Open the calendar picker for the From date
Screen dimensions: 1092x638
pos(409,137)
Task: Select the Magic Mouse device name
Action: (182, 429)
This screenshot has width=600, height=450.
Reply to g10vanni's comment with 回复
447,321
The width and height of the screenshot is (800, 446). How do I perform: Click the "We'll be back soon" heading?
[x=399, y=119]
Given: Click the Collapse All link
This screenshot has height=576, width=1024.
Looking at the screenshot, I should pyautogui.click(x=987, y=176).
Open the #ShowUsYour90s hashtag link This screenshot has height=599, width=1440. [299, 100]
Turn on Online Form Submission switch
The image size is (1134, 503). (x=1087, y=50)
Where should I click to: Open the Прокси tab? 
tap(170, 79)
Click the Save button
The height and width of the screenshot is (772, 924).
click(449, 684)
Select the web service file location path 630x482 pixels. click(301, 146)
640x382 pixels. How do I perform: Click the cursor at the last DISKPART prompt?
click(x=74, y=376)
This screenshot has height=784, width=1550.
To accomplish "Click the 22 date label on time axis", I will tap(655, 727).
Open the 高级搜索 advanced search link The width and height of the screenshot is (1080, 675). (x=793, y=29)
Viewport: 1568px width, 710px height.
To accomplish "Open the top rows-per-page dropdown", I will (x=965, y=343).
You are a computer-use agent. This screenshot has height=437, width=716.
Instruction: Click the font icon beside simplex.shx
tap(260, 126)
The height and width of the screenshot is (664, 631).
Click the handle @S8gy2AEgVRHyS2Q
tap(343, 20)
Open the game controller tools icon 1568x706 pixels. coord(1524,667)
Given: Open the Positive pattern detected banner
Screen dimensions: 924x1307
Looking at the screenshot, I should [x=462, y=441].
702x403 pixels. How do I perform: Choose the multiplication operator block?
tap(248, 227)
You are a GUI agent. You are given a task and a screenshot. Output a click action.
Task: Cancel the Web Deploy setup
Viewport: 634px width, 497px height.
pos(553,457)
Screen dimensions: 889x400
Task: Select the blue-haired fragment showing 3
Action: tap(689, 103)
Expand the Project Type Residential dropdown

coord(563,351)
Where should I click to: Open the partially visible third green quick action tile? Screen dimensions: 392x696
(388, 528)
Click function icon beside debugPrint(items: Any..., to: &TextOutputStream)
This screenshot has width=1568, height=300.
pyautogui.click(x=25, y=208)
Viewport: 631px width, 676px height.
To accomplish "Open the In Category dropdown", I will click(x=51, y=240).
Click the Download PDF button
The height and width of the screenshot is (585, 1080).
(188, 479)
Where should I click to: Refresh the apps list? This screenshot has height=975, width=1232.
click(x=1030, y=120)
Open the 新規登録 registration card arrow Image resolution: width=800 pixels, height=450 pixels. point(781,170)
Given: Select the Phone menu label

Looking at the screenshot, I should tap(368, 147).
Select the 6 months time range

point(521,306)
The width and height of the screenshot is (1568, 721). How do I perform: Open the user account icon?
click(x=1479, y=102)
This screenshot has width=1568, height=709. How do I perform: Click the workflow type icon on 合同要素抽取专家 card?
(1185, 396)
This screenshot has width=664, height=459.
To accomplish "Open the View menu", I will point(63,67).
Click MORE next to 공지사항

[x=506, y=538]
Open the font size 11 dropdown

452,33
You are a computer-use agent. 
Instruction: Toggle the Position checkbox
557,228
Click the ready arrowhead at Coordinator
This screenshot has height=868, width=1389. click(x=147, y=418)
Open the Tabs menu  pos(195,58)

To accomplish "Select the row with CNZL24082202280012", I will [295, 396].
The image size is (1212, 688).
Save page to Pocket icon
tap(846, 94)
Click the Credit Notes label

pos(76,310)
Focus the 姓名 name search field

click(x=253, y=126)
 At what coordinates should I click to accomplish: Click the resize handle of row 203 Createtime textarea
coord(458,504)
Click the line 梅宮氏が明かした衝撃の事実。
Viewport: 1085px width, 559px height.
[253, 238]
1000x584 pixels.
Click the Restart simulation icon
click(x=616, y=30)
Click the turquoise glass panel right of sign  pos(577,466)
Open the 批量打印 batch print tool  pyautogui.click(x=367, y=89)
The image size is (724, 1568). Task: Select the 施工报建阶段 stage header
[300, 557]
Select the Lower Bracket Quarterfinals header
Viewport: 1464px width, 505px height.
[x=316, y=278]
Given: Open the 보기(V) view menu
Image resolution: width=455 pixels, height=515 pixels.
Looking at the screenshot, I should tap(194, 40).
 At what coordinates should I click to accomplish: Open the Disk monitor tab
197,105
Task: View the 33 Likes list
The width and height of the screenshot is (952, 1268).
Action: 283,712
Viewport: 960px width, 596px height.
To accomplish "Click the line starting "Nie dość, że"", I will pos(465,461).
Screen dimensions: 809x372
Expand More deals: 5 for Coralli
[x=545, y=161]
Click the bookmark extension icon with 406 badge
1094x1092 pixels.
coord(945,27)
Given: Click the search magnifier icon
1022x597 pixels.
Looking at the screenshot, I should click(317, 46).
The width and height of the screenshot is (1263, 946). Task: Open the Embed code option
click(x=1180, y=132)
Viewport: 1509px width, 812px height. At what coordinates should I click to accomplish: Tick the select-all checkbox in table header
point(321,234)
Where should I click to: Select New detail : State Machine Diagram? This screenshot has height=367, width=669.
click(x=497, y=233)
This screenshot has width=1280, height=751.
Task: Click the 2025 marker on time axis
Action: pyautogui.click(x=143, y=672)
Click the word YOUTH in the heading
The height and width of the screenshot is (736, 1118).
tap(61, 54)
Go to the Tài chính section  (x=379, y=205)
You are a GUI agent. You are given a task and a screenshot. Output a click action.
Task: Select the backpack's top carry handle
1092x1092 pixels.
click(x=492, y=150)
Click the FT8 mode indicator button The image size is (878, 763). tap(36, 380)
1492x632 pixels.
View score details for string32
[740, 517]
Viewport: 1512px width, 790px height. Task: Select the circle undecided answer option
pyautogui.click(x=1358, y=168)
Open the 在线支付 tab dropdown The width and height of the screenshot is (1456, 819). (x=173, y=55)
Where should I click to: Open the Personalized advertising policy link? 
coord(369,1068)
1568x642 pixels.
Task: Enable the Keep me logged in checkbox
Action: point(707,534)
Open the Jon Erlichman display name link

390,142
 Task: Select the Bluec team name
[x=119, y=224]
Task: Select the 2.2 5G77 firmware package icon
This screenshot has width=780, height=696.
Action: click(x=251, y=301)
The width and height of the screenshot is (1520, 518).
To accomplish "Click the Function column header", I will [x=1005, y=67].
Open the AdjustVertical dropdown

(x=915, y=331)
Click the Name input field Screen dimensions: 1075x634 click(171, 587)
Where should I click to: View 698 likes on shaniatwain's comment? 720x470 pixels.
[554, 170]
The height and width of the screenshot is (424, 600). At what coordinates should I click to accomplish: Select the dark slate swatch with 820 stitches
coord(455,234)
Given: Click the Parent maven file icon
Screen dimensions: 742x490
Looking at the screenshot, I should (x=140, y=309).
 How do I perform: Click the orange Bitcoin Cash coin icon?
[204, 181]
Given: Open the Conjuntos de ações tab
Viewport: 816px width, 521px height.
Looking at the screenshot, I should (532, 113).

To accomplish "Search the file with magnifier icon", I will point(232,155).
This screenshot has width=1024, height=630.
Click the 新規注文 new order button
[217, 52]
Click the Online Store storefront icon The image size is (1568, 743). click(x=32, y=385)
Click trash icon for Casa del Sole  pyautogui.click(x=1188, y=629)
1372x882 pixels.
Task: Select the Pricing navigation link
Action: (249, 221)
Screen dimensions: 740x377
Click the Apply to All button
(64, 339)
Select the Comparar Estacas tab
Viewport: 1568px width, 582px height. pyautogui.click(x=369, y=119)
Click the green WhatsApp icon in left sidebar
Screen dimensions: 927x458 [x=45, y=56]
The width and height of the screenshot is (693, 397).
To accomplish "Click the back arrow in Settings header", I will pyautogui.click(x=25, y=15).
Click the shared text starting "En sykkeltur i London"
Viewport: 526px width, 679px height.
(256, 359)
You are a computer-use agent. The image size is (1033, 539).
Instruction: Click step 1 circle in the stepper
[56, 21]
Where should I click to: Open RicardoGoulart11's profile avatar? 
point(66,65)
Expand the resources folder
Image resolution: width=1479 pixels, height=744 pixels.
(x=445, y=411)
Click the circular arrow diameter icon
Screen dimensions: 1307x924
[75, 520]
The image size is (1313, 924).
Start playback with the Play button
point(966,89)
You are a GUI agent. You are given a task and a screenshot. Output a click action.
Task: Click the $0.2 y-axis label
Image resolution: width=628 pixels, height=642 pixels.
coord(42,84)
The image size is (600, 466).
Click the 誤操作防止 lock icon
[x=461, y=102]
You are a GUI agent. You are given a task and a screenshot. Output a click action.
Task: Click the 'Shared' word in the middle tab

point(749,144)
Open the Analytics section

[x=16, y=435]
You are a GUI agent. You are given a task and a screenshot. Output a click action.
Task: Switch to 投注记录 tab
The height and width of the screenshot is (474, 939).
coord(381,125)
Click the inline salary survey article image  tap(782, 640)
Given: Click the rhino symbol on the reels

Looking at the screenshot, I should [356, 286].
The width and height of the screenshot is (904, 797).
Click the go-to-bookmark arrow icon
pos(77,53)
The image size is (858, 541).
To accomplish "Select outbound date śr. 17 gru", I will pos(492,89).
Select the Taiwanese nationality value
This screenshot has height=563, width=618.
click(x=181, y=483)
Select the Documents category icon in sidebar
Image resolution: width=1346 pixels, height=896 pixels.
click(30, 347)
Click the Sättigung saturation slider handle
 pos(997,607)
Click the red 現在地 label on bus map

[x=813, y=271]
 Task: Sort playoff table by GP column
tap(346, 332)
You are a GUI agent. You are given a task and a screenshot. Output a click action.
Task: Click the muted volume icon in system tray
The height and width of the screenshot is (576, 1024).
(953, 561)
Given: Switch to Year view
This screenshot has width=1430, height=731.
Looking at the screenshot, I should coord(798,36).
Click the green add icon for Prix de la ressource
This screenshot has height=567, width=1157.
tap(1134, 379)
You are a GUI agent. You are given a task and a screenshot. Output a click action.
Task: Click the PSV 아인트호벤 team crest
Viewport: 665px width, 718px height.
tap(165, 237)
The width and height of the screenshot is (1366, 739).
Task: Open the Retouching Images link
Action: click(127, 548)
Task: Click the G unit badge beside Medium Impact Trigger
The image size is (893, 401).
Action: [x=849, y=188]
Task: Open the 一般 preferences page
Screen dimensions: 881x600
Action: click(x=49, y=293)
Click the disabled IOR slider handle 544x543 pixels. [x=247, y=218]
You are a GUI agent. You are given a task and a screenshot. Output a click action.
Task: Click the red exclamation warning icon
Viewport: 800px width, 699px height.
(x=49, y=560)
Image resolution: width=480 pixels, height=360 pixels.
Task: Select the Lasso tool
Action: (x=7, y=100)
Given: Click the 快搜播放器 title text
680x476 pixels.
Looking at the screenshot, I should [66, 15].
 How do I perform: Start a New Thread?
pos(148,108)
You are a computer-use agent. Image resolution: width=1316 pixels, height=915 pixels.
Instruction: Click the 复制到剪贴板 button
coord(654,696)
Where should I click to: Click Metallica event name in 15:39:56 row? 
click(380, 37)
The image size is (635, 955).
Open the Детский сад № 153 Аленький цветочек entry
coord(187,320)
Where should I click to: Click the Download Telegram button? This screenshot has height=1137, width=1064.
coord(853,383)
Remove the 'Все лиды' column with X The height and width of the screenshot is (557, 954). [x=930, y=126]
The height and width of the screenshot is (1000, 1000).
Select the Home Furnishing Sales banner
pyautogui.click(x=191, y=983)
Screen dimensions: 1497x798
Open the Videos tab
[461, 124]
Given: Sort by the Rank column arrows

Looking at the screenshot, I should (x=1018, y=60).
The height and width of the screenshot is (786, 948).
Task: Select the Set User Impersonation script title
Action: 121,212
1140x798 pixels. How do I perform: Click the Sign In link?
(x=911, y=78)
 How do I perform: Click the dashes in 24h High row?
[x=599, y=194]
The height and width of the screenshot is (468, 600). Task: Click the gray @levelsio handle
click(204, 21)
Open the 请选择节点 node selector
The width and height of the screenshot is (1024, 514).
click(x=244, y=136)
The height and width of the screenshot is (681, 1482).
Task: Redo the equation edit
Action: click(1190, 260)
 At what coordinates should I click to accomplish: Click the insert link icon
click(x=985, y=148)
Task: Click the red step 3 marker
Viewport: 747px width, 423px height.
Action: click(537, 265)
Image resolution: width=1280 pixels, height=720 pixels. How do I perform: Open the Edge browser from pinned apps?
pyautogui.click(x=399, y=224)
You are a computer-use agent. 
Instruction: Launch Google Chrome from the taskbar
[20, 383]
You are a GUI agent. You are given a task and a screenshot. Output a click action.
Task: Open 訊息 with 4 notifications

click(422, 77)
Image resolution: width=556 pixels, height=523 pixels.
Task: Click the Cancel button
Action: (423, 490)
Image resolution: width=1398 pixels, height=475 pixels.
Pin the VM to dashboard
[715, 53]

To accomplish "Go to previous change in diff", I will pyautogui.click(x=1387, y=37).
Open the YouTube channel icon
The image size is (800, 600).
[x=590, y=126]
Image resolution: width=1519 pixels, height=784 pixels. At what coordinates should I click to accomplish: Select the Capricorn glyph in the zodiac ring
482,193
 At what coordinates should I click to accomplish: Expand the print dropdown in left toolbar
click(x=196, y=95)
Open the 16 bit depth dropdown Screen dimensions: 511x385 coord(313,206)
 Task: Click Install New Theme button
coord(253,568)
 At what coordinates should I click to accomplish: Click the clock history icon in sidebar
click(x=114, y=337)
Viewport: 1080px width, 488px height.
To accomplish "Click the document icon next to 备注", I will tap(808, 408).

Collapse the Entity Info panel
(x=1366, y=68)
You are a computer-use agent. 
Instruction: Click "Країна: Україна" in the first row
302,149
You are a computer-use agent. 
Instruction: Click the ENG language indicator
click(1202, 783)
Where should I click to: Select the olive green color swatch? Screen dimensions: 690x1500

*Task goal*
Copy out the lines above word for word, stopping after the line containing "Open the game".

*Exercise solution*
Open the calendar picker for the From date
Screen dimensions: 1092x638
pos(409,137)
Task: Select the Magic Mouse device name
Action: (182, 429)
This screenshot has width=600, height=450.
Reply to g10vanni's comment with 回复
447,321
The width and height of the screenshot is (800, 446). How do I perform: Click the "We'll be back soon" heading?
[x=399, y=119]
Given: Click the Collapse All link
This screenshot has height=576, width=1024.
Looking at the screenshot, I should pyautogui.click(x=987, y=176).
Open the #ShowUsYour90s hashtag link This screenshot has height=599, width=1440. [299, 100]
Turn on Online Form Submission switch
The image size is (1134, 503). (x=1087, y=50)
Where should I click to: Open the Прокси tab? 
tap(170, 79)
Click the Save button
The height and width of the screenshot is (772, 924).
click(449, 684)
Select the web service file location path 630x482 pixels. click(301, 146)
640x382 pixels. How do I perform: Click the cursor at the last DISKPART prompt?
click(x=74, y=376)
This screenshot has height=784, width=1550.
To accomplish "Click the 22 date label on time axis", I will tap(655, 727).
Open the 高级搜索 advanced search link The width and height of the screenshot is (1080, 675). (x=793, y=29)
Viewport: 1568px width, 710px height.
To accomplish "Open the top rows-per-page dropdown", I will (x=965, y=343).
You are a computer-use agent. This screenshot has height=437, width=716.
Instruction: Click the font icon beside simplex.shx
tap(260, 126)
The height and width of the screenshot is (664, 631).
Click the handle @S8gy2AEgVRHyS2Q
tap(343, 20)
Open the game controller tools icon 1568x706 pixels. coord(1524,667)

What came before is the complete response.